What to Do When Creating Your CodeQL Database Fails – and How to Report the Perfect Reproducer Using cvise
Recently, a colleague was trying to create a CodeQL database for a specific version of the monad project to perform some security analysis.
Everything seemed to work fine during the database creation process. The build succeeded, CodeQL didn’t report any errors, and the database was created successfully.
However, when trying to query the database, something was clearly wrong.
The Problem
My colleague wanted to find a specific class in the database. Even a simple query to select everything that has a location in a specific folder failed to return any results:
import cpp
from Element e
where e.getLocation().getFile().getAbsolutePath().matches("%transaction%")
select e
This should have returned a few results, but instead returned nothing. Something was clearly broken with the database.
Looking at the Build Tracer Log
When CodeQL database creation fails silently like this, the first thing to check is the build tracer log. This log contains detailed information about what happened during the build process and can reveal issues that aren’t immediately obvious.
The build tracer log is located at $DB/log/build-tracer.log inside your CodeQL database directory.
If we open this file and scroll through it, we notice something alarming: many “catastrophic errors”.
[T 00:45:26 93] CodeQL CLI version 2.23.2
[T 00:45:26 93] Initializing tracer.
...
64 errors and 1 catastrophic error detected in the compilation of "/app/monad/category/execution/ethereum/core/transaction.cpp".
The log shows many traced compilations, but also 129 catastrophic errors detected during compilation! If a compilation unit fails catastrophically, the extractor cannot extract any information from it, which explains why our queries returned no results.
To find what caused the catastrophic error, we need to scroll up a bit from where we see the catastrophic failures and look for actual error messages.
Finding the Root Cause
After scrolling through the build tracer log, we eventually find error messages that look like this:
error: assertion failed at: "decls.c", line 18401 in add_src_seq_end_of_variable_if_needed
This is the smoking gun! The CodeQL C/C++ extractor is hitting an internal assertion failure when processing certain source files1. When this happens, the extractor fails to extract any information from that compilation unit, which explains why our queries returned no results.
The error points to a specific file (decls.c) and line number (18401) in the CodeQL extractor’s internal code where an assertion failed. While we can’t fix the extractor directly, we can create a minimal reproducer to report the bug to the CodeQL team.
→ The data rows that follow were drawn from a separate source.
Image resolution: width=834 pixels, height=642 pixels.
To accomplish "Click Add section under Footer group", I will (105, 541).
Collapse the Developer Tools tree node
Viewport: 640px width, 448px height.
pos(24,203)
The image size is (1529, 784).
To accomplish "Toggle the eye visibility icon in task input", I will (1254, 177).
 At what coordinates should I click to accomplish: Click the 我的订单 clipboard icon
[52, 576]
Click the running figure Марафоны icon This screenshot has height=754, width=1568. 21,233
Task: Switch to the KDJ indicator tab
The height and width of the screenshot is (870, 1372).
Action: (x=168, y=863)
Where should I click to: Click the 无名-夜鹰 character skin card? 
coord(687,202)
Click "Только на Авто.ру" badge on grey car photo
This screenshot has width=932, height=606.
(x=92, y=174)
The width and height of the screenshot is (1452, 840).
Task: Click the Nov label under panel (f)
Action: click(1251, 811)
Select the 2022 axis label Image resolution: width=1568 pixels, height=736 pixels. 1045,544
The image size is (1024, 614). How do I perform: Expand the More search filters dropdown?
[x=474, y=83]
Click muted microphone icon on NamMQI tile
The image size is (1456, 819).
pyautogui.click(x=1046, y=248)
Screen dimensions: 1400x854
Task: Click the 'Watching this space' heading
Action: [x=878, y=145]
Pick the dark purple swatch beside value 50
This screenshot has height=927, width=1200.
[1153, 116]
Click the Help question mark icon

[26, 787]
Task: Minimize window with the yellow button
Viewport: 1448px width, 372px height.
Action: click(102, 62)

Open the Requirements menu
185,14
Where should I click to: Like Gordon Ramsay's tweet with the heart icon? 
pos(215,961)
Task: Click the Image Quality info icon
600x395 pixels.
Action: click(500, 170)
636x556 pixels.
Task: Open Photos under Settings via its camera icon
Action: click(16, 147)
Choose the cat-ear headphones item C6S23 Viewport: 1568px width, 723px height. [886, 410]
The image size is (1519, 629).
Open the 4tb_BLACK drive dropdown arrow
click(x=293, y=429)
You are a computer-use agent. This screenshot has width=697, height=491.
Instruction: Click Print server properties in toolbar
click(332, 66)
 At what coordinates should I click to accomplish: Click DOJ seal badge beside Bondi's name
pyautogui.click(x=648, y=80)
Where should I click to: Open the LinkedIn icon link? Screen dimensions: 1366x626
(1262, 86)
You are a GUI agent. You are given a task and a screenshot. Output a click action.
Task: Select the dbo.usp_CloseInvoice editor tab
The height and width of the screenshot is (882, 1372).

Creating a Minimal Reproducer with cvise
When reporting bugs to the CodeQL team (or any compiler/static analysis tool team), providing a minimal reproducer is incredibly valuable. Instead of asking them to clone and build the entire monad project, we can use a tool called cvise (or its predecessor, C-Reduce) to automatically reduce our failing test case to a minimal example.
What Is cvise?
cvise is a tool for reducing C/C++ programs. It takes a large program that triggers a bug and automatically removes code while ensuring the bug still reproduces. The result is a minimal test case that’s much easier to understand and debug.
I cannot recommend cvise enough for this purpose - it saved me hours of manual reduction work!
Whether you’re dealing with compiler crashes, static analysis tool bugs, or any other C/C++ code issues, cvise is an invaluable tool in your debugging arsenal.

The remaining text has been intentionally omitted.